Apple's WWDC 2011 sold out in 10 hours, nearly 20 times faster than in 2010 (which took 8 days to sell-out), nearly 70 times faster than 2009 (one month), and nearly 150 times the 2008 conference (two months). Burning Man Festival's first three tiers of tickets were also sold out in record time, and there's even talk on reaching the cap on the total number of available tickets. Conan O'Brien's 42 show tour sold out in several hours. Charlie Sheen's tour sold out in 18 minutes

The world is not just getting flat. Its getting fast, super fast. Like a good restaurant in New York City, once the word is out on a lucrative event - everybody gets in line. Information that used to spread in closed circles of the hard core fans and advocates, is now instantly trending on twitter and the other social sites, and the race is on. Scalpers and second market sellers are part of the game too. A google I/O Academia ticket, originally prices at $450, sold for over $2000 on ebay. and many others over $1000. 

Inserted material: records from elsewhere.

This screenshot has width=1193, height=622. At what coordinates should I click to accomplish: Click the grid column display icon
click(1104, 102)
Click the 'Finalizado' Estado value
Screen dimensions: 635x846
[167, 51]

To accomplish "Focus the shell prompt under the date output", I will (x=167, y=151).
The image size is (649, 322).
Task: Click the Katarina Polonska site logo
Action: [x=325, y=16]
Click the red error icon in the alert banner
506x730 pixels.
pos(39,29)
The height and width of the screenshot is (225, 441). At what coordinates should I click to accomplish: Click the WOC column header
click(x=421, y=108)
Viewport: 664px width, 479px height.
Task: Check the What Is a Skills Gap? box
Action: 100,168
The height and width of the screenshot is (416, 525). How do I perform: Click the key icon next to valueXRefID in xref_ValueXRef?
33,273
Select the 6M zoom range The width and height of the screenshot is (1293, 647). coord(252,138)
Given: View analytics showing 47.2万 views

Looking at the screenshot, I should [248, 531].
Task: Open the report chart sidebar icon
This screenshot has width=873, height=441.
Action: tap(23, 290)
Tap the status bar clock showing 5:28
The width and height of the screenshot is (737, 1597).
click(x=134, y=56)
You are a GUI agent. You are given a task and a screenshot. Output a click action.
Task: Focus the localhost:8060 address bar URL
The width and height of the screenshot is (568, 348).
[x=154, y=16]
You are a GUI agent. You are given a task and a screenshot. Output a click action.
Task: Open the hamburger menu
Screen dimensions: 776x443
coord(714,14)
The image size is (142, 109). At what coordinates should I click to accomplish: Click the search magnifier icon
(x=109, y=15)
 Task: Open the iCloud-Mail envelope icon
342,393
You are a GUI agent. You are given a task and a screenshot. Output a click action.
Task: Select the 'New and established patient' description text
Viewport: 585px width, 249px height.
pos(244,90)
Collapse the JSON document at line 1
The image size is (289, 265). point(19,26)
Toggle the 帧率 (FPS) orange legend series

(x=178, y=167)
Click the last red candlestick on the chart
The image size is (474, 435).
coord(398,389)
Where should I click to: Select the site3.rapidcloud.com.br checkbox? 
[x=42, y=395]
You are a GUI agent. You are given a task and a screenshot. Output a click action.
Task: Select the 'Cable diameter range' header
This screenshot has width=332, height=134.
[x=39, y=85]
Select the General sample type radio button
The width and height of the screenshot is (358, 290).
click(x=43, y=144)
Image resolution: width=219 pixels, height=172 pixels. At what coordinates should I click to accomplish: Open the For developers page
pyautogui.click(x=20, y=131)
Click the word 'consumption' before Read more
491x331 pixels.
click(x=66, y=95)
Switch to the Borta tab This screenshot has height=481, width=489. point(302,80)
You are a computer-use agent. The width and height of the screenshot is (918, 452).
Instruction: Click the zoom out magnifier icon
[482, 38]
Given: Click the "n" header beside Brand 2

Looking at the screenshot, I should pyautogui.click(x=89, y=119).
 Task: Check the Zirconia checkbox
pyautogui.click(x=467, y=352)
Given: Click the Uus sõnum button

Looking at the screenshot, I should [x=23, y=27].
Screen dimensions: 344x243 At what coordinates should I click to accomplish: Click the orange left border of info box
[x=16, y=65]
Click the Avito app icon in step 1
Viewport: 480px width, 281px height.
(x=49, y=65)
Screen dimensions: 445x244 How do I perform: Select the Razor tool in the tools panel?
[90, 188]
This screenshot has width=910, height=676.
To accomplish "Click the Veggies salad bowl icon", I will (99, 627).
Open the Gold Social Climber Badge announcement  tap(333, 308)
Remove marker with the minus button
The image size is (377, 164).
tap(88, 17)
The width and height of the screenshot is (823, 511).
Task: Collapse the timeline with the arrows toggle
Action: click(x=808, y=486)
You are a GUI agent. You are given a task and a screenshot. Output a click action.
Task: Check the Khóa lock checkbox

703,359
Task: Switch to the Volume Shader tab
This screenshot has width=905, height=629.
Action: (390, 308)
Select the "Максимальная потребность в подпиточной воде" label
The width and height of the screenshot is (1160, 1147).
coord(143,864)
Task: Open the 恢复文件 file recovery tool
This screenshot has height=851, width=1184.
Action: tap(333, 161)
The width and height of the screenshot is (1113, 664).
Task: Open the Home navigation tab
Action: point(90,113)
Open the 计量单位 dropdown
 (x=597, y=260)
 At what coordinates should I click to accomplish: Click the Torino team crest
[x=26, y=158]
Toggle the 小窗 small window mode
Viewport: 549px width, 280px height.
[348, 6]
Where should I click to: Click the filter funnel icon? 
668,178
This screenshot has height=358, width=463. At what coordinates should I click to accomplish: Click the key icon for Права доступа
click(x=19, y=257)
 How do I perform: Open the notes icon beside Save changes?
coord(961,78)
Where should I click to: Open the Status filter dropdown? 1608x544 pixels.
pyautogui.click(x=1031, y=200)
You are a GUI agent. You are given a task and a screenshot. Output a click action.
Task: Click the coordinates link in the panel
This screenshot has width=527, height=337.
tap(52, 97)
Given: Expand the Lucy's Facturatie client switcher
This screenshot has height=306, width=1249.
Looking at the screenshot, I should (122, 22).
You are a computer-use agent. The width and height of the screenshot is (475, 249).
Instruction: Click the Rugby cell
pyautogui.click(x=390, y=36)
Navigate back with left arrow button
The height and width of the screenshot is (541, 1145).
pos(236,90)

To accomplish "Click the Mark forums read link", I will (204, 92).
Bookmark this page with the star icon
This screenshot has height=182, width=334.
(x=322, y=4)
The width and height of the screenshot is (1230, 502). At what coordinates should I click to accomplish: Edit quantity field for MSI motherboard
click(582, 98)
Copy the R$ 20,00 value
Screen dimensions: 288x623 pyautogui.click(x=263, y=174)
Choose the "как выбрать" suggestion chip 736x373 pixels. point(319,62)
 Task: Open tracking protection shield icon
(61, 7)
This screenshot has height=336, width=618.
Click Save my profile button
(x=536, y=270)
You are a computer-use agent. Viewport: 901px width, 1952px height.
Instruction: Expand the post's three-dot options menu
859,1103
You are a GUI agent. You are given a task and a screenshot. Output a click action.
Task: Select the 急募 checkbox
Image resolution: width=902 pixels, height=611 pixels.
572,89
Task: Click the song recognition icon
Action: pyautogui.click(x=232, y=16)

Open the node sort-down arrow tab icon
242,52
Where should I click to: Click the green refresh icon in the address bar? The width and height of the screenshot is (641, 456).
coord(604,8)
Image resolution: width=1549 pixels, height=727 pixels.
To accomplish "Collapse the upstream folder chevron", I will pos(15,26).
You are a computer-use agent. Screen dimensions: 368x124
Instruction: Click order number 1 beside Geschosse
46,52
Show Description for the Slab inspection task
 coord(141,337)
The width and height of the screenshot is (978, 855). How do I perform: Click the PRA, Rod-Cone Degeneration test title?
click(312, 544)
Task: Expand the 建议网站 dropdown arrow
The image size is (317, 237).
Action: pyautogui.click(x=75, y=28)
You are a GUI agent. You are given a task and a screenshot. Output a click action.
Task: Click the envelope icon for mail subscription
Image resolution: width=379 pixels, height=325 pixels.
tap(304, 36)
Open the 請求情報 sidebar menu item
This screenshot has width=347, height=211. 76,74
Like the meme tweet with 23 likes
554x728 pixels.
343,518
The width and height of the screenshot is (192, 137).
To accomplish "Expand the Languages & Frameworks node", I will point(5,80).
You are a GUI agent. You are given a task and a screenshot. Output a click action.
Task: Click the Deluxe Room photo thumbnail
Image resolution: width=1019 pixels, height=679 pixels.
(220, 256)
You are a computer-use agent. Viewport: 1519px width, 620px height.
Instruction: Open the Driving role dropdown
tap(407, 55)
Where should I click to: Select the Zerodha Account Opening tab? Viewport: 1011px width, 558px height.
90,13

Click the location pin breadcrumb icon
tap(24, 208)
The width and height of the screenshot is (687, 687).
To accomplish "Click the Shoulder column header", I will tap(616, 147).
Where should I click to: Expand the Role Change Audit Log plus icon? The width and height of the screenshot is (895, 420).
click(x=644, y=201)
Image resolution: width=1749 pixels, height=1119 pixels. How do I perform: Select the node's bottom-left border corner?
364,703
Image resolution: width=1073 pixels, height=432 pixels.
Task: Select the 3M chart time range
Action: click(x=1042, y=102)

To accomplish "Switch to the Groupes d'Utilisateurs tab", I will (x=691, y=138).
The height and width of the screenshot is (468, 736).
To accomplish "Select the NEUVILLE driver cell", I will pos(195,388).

This whole thing is starting to remind me of high-speed trading on Wall Street. Firms placing their computers closer to the stock exchange to gain a few extra microseconds on a transaction. People modifying the TCP/IP stack to make their algorithm act fractions of a second faster. Already the tech savvy (and persistent) have an advantage - when Google I/O's servers crashed mid-transaction, some of them were able to rescue their unique registration key from the browser session that crashed, and re-enter it in the URL field to continue their registration even after the official site already announced it sold out. Are we going to start seeing software like e-bay's automatic bidding apps (e.g. EZsniper) pop up for concerts and conferences? Will people start setting up their servers close to Ticketmaster headquarters?

The world is not just flat. The world is flast. And getting flaster.

From the desk of the Procrastinating Perfectionist

For years I have been accumulating heaps of notes and thoughts about everything ranging from my work and research topics, opinions on various issues, short prose, and even some ad campaigns and slogans for businesses that should never see the light of day (on that note, if anyone ever wants to open a strip club close to MIT campus, I got a full branding packet for "M.I.Tits". Call me.) These notes are in various forms of existence - from one-line idea sketches to fully baked essays, and for a long time I've been thinking of letting them loose somewhere. 

However, there had always been a long chain of prerequisites that I tied myself up with. I can't open a blog before I have the perfect theme for it. And I need to research what's the best blogging platform, and I probably want to set it up myself on my own server so I have the most flexibility with it, and I need to update my homepage first (its currently about 3 years out of date, and the new homepage I've been working on is far from complete and already more than one year out of date...), and I need to buy a domain name, and so on. Setting up my online presence has always been something I do in my spare time. If you actually know me in person you would probably ask - "what spare time?", to which I answer - Exactly.

I've decided enough is enough. Time to focus on what actually matters, and the rest will follow. 
So here goes. In this blog I will try to put up some new reflections as well as some older content that hasn't yet seen the light of day, and I'll generally try to use this blog as a place for arranging my different thoughts and ideas.

This is me.
This is my blog.

Now lets see how long I can keep this up.